(Dataset entries)
=== Begin Enclosure ===

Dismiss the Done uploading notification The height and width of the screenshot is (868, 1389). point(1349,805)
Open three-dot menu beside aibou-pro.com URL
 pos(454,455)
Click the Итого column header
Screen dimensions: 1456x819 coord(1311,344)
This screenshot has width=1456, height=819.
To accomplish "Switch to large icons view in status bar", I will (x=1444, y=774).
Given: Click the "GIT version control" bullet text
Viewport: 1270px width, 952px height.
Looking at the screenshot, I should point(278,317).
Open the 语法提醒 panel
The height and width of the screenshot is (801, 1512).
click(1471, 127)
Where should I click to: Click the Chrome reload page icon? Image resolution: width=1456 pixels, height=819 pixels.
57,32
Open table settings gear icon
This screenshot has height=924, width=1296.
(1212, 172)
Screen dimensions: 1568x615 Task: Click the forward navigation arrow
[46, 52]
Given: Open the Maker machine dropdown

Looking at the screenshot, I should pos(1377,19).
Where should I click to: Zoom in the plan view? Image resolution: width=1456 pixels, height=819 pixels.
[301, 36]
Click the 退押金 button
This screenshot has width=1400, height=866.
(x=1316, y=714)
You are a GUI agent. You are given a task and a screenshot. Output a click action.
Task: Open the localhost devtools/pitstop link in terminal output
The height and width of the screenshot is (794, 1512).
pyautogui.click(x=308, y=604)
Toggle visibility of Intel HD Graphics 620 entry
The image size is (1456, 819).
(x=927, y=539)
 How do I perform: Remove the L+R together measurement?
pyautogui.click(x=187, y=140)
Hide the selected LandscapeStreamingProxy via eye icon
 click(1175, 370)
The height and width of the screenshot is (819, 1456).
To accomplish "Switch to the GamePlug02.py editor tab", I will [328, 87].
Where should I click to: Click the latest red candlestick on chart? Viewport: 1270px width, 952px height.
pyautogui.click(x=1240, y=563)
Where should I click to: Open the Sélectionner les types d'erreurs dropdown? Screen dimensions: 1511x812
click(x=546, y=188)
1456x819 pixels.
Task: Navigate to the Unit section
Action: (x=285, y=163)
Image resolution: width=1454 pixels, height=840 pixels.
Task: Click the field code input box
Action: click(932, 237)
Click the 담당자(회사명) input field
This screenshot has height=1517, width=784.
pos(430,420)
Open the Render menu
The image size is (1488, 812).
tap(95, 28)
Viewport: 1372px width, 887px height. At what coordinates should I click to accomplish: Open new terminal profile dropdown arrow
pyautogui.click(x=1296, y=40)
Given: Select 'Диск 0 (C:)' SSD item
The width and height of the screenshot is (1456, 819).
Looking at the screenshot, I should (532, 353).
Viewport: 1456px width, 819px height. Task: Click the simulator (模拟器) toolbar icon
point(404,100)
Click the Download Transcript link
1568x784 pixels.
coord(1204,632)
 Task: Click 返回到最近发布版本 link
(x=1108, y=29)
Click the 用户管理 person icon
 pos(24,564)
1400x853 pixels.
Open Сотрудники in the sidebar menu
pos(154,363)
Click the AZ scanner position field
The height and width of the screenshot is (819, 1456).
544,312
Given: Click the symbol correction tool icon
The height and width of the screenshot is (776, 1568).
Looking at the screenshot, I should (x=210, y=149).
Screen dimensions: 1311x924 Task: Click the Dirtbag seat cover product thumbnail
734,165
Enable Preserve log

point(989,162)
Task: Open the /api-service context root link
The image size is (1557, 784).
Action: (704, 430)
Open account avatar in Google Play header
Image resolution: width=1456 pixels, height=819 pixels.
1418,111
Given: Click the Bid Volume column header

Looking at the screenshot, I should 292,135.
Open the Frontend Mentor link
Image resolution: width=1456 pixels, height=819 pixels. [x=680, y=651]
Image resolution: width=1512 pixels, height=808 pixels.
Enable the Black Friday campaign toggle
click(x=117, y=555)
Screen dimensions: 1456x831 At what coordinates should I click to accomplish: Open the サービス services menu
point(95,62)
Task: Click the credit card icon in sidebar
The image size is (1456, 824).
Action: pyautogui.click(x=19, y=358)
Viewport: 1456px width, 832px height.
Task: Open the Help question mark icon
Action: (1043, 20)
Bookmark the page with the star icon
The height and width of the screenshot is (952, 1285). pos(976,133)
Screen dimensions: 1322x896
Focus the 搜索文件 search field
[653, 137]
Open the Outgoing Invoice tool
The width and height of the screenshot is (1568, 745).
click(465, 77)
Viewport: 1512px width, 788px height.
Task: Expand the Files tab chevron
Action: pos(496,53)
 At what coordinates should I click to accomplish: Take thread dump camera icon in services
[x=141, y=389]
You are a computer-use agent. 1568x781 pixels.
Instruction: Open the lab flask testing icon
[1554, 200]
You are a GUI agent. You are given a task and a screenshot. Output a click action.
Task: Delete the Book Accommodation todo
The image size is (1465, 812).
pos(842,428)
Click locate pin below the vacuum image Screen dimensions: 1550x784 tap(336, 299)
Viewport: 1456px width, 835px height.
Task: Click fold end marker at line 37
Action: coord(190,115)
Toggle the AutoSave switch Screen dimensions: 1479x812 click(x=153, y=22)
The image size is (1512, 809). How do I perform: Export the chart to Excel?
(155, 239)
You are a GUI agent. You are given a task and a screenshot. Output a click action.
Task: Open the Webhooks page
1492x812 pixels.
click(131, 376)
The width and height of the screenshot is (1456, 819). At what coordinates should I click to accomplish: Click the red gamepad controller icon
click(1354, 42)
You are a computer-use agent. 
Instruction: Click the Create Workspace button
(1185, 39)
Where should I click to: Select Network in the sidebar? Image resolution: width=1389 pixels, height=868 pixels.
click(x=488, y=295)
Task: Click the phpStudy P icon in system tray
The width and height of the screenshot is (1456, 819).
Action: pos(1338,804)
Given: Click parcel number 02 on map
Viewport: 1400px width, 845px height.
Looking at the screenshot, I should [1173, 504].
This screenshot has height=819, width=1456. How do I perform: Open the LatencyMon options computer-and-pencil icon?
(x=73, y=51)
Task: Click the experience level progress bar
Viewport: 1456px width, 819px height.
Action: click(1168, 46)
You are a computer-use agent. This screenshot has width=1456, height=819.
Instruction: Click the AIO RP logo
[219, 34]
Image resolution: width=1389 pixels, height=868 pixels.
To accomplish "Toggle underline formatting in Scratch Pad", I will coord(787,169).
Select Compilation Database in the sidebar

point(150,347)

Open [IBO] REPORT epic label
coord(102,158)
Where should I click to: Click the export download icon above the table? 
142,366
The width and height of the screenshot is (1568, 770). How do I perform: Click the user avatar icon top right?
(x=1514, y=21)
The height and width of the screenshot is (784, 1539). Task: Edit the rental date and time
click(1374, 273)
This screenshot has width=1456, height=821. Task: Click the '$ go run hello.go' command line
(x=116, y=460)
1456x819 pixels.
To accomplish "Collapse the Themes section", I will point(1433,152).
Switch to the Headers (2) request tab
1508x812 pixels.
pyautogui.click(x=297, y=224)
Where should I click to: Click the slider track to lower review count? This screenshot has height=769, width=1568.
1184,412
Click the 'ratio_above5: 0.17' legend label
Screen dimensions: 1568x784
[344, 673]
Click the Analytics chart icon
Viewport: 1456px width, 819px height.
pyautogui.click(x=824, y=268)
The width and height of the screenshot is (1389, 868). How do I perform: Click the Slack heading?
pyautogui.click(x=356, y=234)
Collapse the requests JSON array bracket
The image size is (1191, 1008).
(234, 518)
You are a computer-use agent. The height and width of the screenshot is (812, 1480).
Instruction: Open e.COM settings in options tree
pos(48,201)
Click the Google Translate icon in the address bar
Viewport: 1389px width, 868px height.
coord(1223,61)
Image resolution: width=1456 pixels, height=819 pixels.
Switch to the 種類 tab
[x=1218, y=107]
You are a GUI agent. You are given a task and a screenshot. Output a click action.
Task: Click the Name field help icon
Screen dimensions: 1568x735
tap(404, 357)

=== End Enclosure ===

### [EXERCISE OBJECTIVE]
Work out how many lines in the records above contain the word "Google", and reply with that number alone.

### [RESPONSE AREA]
2